Below are the steps you’ll want to take when implementing automation into your invoicing:  

  • Set goals. Decide what success looks like for your firm. Is it a decrease in DSO, an increase in punctual payments, or simply liberating your team's time for higher-value tasks? 
  • Data clean-up and preparation. Before launching new systems, ensure your data is correct. This might mean cleaning outdated data and establishing sound data governance practices. 
  • Talk to your team. Your people are at the heart of this transformation. Give them with the knowledge to adapt to new tools and workflows effectively. 
  • Take your time and roll out in stages. Tackle one segment at a time to manage change effectively and learn from each phase before scaling up. 

How AI/ML will factor into AR/AP 

Artificial intelligence (AI) and machine learning (ML) represent the next evolution in AR/AP automation, promising even greater levels of efficiency and insight. AI/ML technologies can: 

  • Automatically categorize invoices. Reduce manual data entry with optical character recognition (OCR) to process invoices. 
  • Forecast payment behaviors. Predict when clients are likely to pay and customize follow-up strategies accordingly. 
  • Identify payment patterns. Provide analytics that point out potential cash flow obstructions and areas for growth. 

It’s this kind of next-level functionality that refines your AR and AP processes, decreasing the time it takes to close payments even further.   

Preparing for AI 

The adoption of AI/ML technology starts with gauging how ready your firm is to make that leap.  

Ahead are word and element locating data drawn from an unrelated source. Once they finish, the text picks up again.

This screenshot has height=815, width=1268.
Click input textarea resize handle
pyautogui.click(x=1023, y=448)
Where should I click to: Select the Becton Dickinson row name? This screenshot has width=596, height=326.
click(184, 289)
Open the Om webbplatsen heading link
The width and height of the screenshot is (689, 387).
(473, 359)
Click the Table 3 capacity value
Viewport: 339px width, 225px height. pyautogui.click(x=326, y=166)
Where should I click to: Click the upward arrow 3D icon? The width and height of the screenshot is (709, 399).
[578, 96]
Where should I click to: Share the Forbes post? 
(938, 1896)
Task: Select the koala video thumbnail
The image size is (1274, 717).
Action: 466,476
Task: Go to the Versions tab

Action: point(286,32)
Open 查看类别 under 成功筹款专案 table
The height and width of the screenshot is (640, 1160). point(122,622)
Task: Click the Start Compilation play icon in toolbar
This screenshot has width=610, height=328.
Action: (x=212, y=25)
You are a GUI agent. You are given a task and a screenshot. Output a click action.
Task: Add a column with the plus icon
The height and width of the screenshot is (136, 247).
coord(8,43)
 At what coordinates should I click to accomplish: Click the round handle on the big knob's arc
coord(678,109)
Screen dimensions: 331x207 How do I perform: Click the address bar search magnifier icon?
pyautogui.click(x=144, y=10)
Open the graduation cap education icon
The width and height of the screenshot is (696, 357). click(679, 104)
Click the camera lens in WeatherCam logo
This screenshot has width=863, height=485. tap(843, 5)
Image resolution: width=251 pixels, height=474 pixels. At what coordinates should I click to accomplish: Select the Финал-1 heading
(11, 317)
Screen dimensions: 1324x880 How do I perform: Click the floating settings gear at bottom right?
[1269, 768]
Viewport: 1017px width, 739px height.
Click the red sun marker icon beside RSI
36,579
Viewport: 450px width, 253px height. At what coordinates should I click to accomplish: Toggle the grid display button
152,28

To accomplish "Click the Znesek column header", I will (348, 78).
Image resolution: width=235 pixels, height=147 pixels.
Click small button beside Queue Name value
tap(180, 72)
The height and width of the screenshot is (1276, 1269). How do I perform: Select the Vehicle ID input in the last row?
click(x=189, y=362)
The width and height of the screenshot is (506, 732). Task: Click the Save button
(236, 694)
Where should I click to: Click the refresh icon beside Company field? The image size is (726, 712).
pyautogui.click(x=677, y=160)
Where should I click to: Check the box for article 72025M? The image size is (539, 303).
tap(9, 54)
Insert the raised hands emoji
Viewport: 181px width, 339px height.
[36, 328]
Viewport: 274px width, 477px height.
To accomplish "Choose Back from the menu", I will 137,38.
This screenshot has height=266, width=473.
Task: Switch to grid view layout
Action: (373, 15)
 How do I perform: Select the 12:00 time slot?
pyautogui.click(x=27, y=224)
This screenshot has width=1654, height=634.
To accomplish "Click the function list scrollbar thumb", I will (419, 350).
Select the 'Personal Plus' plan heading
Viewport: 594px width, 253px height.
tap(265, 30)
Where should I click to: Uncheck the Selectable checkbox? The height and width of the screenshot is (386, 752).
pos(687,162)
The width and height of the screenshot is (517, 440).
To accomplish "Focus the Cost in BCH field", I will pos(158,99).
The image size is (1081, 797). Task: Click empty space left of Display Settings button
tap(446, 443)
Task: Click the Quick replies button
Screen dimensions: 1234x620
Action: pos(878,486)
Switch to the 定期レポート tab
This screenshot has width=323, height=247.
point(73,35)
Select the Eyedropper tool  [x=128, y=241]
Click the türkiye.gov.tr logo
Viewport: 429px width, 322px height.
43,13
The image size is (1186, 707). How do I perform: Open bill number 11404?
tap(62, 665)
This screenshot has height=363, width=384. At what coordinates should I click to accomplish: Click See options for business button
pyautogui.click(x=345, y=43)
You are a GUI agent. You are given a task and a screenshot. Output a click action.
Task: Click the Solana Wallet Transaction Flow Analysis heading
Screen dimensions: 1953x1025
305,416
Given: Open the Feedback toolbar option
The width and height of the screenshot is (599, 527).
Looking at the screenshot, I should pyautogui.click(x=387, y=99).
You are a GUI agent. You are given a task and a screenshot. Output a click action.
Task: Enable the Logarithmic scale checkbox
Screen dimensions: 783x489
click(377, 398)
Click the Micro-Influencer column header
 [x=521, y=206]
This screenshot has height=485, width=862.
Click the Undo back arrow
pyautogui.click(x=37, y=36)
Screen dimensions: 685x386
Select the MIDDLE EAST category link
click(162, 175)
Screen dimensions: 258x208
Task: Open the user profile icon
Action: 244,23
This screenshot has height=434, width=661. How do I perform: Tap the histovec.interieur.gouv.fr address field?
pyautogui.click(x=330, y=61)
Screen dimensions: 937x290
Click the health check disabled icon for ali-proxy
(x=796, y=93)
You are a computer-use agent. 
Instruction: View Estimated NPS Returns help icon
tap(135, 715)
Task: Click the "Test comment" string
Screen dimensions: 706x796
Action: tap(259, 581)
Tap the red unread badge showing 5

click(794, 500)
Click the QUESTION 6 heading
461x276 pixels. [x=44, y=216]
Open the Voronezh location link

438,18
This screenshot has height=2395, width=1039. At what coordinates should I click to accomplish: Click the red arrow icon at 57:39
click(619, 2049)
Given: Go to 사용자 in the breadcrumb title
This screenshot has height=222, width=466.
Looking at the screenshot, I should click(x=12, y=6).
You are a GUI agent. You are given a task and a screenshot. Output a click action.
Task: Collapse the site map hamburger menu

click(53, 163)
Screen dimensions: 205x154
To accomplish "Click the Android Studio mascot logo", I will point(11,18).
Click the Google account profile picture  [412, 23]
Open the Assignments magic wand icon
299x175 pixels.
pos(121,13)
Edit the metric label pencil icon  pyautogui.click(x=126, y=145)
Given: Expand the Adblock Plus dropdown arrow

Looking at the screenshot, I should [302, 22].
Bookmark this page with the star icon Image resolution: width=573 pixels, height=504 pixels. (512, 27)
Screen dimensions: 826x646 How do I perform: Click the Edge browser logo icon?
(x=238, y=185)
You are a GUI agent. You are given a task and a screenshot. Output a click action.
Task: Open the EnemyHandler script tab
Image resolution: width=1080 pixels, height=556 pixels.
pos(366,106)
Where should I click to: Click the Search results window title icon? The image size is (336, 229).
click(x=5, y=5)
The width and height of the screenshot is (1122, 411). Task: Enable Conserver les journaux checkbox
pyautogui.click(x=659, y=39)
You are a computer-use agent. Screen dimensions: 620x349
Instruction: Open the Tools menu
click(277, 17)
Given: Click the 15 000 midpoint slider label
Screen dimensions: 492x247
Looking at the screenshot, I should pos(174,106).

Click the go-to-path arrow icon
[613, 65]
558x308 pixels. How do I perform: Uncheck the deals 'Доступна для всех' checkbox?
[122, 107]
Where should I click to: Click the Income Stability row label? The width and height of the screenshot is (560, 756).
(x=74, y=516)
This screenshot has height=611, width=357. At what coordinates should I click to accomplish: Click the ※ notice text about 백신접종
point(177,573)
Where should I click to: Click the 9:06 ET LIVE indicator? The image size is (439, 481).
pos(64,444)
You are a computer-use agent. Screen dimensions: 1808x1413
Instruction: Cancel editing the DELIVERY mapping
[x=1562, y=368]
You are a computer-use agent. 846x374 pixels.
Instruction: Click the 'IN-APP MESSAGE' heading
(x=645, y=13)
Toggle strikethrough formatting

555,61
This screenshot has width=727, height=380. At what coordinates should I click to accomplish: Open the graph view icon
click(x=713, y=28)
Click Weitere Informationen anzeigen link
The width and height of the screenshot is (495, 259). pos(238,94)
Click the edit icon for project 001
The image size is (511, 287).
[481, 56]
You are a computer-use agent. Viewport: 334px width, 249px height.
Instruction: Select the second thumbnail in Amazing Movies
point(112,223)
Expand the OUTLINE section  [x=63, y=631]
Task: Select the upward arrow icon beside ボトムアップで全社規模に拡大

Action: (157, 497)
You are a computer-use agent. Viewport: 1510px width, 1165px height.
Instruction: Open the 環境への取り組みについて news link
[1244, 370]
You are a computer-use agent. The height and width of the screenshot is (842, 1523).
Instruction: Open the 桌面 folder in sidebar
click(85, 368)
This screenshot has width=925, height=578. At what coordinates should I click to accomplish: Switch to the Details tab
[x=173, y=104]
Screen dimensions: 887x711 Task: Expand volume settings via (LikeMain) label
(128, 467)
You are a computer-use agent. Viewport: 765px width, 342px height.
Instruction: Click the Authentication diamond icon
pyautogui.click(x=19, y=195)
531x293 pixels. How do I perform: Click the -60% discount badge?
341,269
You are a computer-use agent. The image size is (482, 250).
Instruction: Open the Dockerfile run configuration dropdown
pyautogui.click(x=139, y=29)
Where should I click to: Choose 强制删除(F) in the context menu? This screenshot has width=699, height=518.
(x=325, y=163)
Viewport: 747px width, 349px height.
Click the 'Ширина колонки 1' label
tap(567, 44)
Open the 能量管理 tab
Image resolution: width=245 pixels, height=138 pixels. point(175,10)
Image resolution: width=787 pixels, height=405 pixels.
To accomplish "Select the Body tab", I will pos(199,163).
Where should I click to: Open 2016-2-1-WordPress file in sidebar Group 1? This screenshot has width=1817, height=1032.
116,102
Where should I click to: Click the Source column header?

  • Standardize your data and processes. AI thrives on consistency. Ensure your workflows are standardized and universally understood to reap maximum benefits. 
  • Organize your data. Clear categorization and storage protocols are what fuel AI algorithms. 
  • Encourage adoption at multiple levels of your organization. Encourage a culture of data-driven decision-making and continuous improvement to create an environment where AI can thrive. 
  • Stay secure. Using AI requires having sound cybersecurity principles in place to safeguard sensitive financial information. 

Automating your AR and AP processes not only saves you time and expedites invoice closure but also enhances the service you provide to your clients, strengthening your finances. Automated AR and AP is the key to getting paid – and making payments – faster, more consistently, and with less hassle.